Etant donné que l'issue d'une grossesse est difficile
à prédire, puisque aucun suivi de la femme enceinte ne peut
être considéré comme normal tant que l'accouchement n'a pas
encore réussi, le personnel soignant qui a la responsabilité de
prendre les femmes enceintes en charge, doit mettre en pratique tous les
enseignements reçus, afin de réduire au mieux les complications
liées à la grossesse car l'objectif des soins en
maternité est de protéger la santé de la mère et
celle de son enfant ;
Au cours de nos différents stages hospitaliers et
surtout communautaires, nous avons constaté avec regret que grand
nombre des femmes enceintes arrivaient à terme sans avoir fait le
minimum de quatre consultations prénatales telles que
recommandées par l'OMS à savoir :
Ø 1ère visite avant la
16ème semaine ou au moment où la femme pense qu'elle
est enceinte.
Ø 2ème visite située entre la
24ème et la 28ème semaine (5 à 6
mois) ou au moins une fois pendant le deuxième trimestre
Ø 3ème visite à la
32ème semaine soit 7 mois
Ø 4ème visite à la
36èmesemaine soit 8 mois
Certaines par contre bien qu'ayant respecté ces CPN
n'avaient pas fait plusieurs des examens qui leur avaient été
prescrits ; d'autres encore, multipares n'avaient pas fini leurs doses de
VAT
Les statistiques relevés dans le service de CPN de
l'HDD des trois dernières années montrent que :
Années
|
Nombre de femmes reçues en CPN
|
2009
|
2686
|
2010
|
3781
|
2011
|
3953
|
Source : statistiques du service
de CPN de l'HDD (2009-2011)
Ce tableau montre une augmentation de la fréquentation
des femmes enceintes dans le service de CPN à l'HDD.
Ce qui nous a le plus irrité c'est le cas de Mme XA
âgée de 37 ans, ménagère, mariée, mère
de 04 enfants, se trouvant à 41 semaines et 04
jours d'aménorrhée. Etant en phase de dégagement,
elle est conduite et installée sur la table d'accouchement. A l'issu de
l'accouchement, on constate que le nouveau-né présente un
encombrement bronchique avec un score d'APGAR de 6/10 à la
première minute, de ce fait, on procède à une aspiration
d'environ 30cc de liquide amniotique d'aspect méconial et malgré
de nombreuses tentatives de réanimation, l'enfant ne survit pas.

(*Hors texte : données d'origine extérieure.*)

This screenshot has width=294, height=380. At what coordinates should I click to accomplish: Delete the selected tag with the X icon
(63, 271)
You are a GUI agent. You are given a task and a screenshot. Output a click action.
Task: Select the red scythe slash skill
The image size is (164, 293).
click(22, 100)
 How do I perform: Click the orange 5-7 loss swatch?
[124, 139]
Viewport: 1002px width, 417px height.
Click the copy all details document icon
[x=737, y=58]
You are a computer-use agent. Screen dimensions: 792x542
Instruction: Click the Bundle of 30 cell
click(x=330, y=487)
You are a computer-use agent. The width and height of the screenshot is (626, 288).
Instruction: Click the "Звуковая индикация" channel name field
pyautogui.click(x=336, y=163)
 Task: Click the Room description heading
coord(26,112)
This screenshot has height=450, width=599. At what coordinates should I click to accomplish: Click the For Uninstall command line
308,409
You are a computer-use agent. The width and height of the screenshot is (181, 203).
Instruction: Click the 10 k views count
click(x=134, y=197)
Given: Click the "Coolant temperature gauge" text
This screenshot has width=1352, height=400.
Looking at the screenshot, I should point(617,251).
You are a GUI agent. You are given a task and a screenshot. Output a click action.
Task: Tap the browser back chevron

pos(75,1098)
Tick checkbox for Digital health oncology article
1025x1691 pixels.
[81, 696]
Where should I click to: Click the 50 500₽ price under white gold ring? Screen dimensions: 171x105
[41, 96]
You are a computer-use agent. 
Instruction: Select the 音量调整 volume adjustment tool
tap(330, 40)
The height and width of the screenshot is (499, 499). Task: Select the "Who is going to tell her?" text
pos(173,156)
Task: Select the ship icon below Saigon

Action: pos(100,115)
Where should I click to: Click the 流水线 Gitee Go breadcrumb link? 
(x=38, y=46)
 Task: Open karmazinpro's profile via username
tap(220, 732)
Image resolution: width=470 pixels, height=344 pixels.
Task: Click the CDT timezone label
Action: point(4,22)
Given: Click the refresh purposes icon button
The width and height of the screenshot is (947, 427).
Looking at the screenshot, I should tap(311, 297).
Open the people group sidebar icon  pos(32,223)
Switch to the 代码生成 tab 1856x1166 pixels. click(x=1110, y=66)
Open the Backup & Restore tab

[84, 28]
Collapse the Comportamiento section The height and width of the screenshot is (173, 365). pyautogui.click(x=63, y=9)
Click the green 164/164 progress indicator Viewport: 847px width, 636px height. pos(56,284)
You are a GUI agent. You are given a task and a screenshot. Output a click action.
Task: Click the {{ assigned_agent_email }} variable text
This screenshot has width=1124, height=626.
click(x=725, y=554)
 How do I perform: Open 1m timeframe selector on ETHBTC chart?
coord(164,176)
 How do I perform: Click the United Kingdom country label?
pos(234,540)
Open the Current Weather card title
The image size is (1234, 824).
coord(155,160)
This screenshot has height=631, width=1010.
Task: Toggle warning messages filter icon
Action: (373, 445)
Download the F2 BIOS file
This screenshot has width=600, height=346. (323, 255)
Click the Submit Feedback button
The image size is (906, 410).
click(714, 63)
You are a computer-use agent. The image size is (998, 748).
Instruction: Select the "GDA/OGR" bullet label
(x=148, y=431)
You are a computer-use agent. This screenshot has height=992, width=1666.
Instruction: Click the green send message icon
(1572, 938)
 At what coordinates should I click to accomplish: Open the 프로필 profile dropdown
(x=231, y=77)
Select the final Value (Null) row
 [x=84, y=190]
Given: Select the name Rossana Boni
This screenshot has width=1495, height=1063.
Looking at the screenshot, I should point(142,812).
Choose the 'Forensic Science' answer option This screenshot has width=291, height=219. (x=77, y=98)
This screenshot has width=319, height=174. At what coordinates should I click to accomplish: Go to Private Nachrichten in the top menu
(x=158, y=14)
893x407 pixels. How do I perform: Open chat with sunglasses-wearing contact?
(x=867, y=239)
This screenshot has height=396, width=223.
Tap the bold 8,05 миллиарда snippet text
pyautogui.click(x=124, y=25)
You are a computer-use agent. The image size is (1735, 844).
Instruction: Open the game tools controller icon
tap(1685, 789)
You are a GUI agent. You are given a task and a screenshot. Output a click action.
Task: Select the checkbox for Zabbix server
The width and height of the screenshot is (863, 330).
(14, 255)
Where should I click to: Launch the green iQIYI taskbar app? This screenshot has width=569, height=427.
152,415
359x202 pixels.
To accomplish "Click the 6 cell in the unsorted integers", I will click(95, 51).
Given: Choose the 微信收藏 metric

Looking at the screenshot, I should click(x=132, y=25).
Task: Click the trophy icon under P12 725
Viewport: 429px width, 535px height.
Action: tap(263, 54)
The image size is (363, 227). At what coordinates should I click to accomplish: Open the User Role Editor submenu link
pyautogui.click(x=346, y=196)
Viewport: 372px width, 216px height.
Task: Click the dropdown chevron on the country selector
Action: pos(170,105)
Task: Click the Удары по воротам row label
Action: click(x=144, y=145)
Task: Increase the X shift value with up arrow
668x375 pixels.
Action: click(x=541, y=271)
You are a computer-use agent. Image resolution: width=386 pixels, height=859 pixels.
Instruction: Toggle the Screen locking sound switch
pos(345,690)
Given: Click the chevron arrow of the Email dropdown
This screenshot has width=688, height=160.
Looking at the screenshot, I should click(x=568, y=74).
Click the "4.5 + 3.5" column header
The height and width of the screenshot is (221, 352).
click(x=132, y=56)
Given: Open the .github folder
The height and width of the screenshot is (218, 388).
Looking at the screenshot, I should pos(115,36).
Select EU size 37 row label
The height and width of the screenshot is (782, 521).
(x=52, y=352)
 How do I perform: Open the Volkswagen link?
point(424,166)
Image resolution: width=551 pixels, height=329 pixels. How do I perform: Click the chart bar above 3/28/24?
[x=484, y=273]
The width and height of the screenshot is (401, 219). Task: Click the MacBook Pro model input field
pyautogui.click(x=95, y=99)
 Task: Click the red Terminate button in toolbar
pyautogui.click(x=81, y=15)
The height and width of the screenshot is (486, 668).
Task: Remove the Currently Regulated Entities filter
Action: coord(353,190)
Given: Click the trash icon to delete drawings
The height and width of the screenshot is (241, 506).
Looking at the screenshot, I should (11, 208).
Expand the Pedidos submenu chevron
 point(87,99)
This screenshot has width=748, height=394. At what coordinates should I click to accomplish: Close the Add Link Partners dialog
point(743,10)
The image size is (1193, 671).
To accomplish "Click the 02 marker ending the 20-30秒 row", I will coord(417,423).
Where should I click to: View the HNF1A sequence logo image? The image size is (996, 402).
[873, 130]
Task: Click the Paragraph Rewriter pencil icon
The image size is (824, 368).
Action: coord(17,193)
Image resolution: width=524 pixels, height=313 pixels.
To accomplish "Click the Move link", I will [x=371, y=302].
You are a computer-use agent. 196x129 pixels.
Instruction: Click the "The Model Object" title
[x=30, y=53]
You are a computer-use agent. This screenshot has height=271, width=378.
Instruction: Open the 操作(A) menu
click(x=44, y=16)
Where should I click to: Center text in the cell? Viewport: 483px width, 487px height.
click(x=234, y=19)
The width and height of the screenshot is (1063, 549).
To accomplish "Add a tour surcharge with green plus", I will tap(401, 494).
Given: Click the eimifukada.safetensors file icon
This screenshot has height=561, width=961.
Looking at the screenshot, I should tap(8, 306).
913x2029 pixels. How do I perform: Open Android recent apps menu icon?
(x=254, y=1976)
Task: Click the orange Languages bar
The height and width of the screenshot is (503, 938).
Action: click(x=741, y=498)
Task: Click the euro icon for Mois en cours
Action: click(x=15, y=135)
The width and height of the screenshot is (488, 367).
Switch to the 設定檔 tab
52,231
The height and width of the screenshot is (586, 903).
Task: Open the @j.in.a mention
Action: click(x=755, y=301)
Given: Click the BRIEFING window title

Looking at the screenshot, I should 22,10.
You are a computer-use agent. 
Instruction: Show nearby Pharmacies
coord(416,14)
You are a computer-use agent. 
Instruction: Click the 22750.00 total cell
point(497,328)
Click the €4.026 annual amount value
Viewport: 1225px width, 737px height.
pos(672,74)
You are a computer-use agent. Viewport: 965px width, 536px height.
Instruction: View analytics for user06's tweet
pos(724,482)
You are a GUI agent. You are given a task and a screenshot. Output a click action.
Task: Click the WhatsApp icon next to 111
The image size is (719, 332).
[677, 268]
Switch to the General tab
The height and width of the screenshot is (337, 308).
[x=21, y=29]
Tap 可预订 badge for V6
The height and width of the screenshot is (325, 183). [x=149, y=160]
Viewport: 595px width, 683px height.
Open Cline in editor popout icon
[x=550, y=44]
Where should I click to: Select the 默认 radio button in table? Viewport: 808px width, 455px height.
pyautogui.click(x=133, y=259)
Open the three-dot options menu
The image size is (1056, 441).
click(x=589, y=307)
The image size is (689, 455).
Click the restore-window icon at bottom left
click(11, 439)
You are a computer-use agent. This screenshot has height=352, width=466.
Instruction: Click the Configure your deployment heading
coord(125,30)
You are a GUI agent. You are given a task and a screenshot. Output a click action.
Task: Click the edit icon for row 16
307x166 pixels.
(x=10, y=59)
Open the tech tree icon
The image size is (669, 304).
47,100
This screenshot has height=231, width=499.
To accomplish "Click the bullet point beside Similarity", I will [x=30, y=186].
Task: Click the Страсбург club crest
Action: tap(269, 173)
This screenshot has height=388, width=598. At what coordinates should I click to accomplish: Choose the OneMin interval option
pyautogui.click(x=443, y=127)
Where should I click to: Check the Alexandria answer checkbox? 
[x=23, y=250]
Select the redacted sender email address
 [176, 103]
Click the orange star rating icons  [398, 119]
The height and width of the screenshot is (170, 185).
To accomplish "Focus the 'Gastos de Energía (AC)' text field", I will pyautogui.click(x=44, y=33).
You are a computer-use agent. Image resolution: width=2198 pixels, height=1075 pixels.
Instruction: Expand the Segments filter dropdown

A l'interrogatoire, la mère de la parturiente nous
révèle que les contractions auraient débuté
12heures avant son arrivée et elle nous signale par ailleurs que sa
fille a pris une décoction et du miel pour faciliter l'accouchement dit
elle ; suivant toujours l'anamnèse, cette patiente avait fait un
total de 06 consultations prénatales.